::: Given information

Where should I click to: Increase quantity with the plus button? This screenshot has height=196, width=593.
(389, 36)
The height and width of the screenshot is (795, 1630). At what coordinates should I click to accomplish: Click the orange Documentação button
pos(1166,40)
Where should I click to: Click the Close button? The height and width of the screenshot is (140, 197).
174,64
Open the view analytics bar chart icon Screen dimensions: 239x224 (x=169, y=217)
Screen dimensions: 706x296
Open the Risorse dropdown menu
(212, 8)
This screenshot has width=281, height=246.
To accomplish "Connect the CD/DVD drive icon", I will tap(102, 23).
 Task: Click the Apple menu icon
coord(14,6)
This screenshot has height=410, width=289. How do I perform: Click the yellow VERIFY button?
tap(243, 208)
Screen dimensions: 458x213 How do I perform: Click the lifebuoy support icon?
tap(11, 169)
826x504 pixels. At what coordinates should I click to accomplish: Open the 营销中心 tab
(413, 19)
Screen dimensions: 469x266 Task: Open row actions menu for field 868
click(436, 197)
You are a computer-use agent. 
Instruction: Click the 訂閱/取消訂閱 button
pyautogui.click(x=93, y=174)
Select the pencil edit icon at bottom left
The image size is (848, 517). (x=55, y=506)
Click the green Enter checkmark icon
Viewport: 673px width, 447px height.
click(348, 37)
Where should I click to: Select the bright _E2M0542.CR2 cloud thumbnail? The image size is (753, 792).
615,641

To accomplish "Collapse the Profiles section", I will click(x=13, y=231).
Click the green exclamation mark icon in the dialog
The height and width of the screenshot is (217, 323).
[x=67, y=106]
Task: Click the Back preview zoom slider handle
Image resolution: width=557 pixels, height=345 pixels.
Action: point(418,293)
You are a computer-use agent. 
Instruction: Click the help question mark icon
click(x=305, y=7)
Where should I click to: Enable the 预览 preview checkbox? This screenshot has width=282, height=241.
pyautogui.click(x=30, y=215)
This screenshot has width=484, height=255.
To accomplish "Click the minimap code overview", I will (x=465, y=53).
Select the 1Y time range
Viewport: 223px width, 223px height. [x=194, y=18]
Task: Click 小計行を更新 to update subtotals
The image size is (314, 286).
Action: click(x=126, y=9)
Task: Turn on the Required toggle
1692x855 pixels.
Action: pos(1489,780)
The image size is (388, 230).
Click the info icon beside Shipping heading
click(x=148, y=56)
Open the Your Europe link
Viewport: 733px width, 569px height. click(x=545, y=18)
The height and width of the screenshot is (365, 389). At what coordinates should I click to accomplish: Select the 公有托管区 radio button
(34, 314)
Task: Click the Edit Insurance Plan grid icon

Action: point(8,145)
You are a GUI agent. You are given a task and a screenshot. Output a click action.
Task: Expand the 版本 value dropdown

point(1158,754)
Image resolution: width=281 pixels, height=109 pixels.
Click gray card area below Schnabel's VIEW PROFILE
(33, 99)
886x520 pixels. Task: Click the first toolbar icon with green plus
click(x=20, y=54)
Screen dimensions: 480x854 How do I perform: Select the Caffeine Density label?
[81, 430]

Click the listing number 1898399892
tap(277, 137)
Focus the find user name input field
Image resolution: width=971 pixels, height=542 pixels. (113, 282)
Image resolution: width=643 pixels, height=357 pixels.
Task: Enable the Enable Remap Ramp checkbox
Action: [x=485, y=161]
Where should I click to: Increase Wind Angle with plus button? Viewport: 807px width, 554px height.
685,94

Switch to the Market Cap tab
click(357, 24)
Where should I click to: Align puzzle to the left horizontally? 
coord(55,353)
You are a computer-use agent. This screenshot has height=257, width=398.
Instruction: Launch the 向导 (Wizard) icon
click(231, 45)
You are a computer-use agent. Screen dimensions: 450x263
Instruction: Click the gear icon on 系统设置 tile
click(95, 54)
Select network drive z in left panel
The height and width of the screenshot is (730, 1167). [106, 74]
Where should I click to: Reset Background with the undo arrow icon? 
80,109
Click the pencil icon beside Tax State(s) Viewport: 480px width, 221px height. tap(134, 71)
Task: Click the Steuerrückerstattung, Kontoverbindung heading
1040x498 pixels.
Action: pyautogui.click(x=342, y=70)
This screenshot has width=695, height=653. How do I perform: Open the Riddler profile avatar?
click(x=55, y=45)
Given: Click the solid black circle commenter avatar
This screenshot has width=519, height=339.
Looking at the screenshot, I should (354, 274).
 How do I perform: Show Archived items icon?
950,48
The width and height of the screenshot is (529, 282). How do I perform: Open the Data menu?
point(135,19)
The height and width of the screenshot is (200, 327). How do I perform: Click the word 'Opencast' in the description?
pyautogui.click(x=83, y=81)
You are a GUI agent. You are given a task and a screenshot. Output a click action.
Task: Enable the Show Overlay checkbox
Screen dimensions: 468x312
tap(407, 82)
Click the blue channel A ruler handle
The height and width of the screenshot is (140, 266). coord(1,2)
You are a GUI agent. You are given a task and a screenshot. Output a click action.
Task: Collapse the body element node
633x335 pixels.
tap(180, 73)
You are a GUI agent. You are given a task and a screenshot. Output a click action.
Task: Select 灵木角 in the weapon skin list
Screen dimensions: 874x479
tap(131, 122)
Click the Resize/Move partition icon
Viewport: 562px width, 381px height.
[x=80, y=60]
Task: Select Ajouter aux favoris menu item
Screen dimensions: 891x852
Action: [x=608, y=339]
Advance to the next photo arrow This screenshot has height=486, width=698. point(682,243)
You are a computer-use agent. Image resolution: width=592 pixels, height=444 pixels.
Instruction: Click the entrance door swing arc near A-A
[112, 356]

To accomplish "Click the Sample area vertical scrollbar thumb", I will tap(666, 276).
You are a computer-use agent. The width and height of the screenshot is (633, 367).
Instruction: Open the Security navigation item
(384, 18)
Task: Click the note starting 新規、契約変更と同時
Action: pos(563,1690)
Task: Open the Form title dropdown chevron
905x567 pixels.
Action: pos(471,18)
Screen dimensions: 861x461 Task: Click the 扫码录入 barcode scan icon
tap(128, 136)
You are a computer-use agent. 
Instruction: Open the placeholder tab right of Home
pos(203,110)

::::::

* Problem
Could you retype every record above exactly as written?

* Written answer
Where should I click to: Increase quantity with the plus button? This screenshot has height=196, width=593.
(389, 36)
The height and width of the screenshot is (795, 1630). At what coordinates should I click to accomplish: Click the orange Documentação button
pos(1166,40)
Where should I click to: Click the Close button? The height and width of the screenshot is (140, 197).
174,64
Open the view analytics bar chart icon Screen dimensions: 239x224 (x=169, y=217)
Screen dimensions: 706x296
Open the Risorse dropdown menu
(212, 8)
This screenshot has width=281, height=246.
To accomplish "Connect the CD/DVD drive icon", I will tap(102, 23).
 Task: Click the Apple menu icon
coord(14,6)
This screenshot has height=410, width=289. How do I perform: Click the yellow VERIFY button?
tap(243, 208)
Screen dimensions: 458x213 How do I perform: Click the lifebuoy support icon?
tap(11, 169)
826x504 pixels. At what coordinates should I click to accomplish: Open the 营销中心 tab
(413, 19)
Screen dimensions: 469x266 Task: Open row actions menu for field 868
click(436, 197)
You are a computer-use agent. 
Instruction: Click the 訂閱/取消訂閱 button
pyautogui.click(x=93, y=174)
Select the pencil edit icon at bottom left
The image size is (848, 517). (x=55, y=506)
Click the green Enter checkmark icon
Viewport: 673px width, 447px height.
click(348, 37)
Where should I click to: Select the bright _E2M0542.CR2 cloud thumbnail? The image size is (753, 792).
615,641

To accomplish "Collapse the Profiles section", I will click(x=13, y=231).
Click the green exclamation mark icon in the dialog
The height and width of the screenshot is (217, 323).
[x=67, y=106]
Task: Click the Back preview zoom slider handle
Image resolution: width=557 pixels, height=345 pixels.
Action: point(418,293)
You are a computer-use agent. 
Instruction: Click the help question mark icon
click(x=305, y=7)
Where should I click to: Enable the 预览 preview checkbox? This screenshot has width=282, height=241.
pyautogui.click(x=30, y=215)
This screenshot has width=484, height=255.
To accomplish "Click the minimap code overview", I will (x=465, y=53).
Select the 1Y time range
Viewport: 223px width, 223px height. [x=194, y=18]
Task: Click 小計行を更新 to update subtotals
The image size is (314, 286).
Action: click(x=126, y=9)
Task: Turn on the Required toggle
1692x855 pixels.
Action: pos(1489,780)
The image size is (388, 230).
Click the info icon beside Shipping heading
click(x=148, y=56)
Open the Your Europe link
Viewport: 733px width, 569px height. click(x=545, y=18)
The height and width of the screenshot is (365, 389). At what coordinates should I click to accomplish: Select the 公有托管区 radio button
(34, 314)
Task: Click the Edit Insurance Plan grid icon

Action: point(8,145)
You are a GUI agent. You are given a task and a screenshot. Output a click action.
Task: Expand the 版本 value dropdown

point(1158,754)
Image resolution: width=281 pixels, height=109 pixels.
Click gray card area below Schnabel's VIEW PROFILE
(33, 99)
886x520 pixels. Task: Click the first toolbar icon with green plus
click(x=20, y=54)
Screen dimensions: 480x854 How do I perform: Select the Caffeine Density label?
[81, 430]

Click the listing number 1898399892
tap(277, 137)
Focus the find user name input field
Image resolution: width=971 pixels, height=542 pixels. (113, 282)
Image resolution: width=643 pixels, height=357 pixels.
Task: Enable the Enable Remap Ramp checkbox
Action: [x=485, y=161]
Where should I click to: Increase Wind Angle with plus button? Viewport: 807px width, 554px height.
685,94

Switch to the Market Cap tab
click(357, 24)
Where should I click to: Align puzzle to the left horizontally? 
coord(55,353)
You are a computer-use agent. This screenshot has height=257, width=398.
Instruction: Launch the 向导 (Wizard) icon
click(231, 45)
You are a computer-use agent. Screen dimensions: 450x263
Instruction: Click the gear icon on 系统设置 tile
click(95, 54)
Select network drive z in left panel
The height and width of the screenshot is (730, 1167). [106, 74]
Where should I click to: Reset Background with the undo arrow icon? 
80,109
Click the pencil icon beside Tax State(s) Viewport: 480px width, 221px height. tap(134, 71)
Task: Click the Steuerrückerstattung, Kontoverbindung heading
1040x498 pixels.
Action: pyautogui.click(x=342, y=70)
This screenshot has width=695, height=653. How do I perform: Open the Riddler profile avatar?
click(x=55, y=45)
Given: Click the solid black circle commenter avatar
This screenshot has width=519, height=339.
Looking at the screenshot, I should (354, 274).
 How do I perform: Show Archived items icon?
950,48
The width and height of the screenshot is (529, 282). How do I perform: Open the Data menu?
point(135,19)
The height and width of the screenshot is (200, 327). How do I perform: Click the word 'Opencast' in the description?
pyautogui.click(x=83, y=81)
You are a GUI agent. You are given a task and a screenshot. Output a click action.
Task: Enable the Show Overlay checkbox
Screen dimensions: 468x312
tap(407, 82)
Click the blue channel A ruler handle
The height and width of the screenshot is (140, 266). coord(1,2)
You are a GUI agent. You are given a task and a screenshot. Output a click action.
Task: Collapse the body element node
633x335 pixels.
tap(180, 73)
You are a GUI agent. You are given a task and a screenshot. Output a click action.
Task: Select 灵木角 in the weapon skin list
Screen dimensions: 874x479
tap(131, 122)
Click the Resize/Move partition icon
Viewport: 562px width, 381px height.
[x=80, y=60]
Task: Select Ajouter aux favoris menu item
Screen dimensions: 891x852
Action: [x=608, y=339]
Advance to the next photo arrow This screenshot has height=486, width=698. point(682,243)
You are a computer-use agent. Image resolution: width=592 pixels, height=444 pixels.
Instruction: Click the entrance door swing arc near A-A
[112, 356]

To accomplish "Click the Sample area vertical scrollbar thumb", I will tap(666, 276).
You are a computer-use agent. The width and height of the screenshot is (633, 367).
Instruction: Open the Security navigation item
(384, 18)
Task: Click the note starting 新規、契約変更と同時
Action: pos(563,1690)
Task: Open the Form title dropdown chevron
905x567 pixels.
Action: pos(471,18)
Screen dimensions: 861x461 Task: Click the 扫码录入 barcode scan icon
tap(128, 136)
You are a computer-use agent. 
Instruction: Open the placeholder tab right of Home
pos(203,110)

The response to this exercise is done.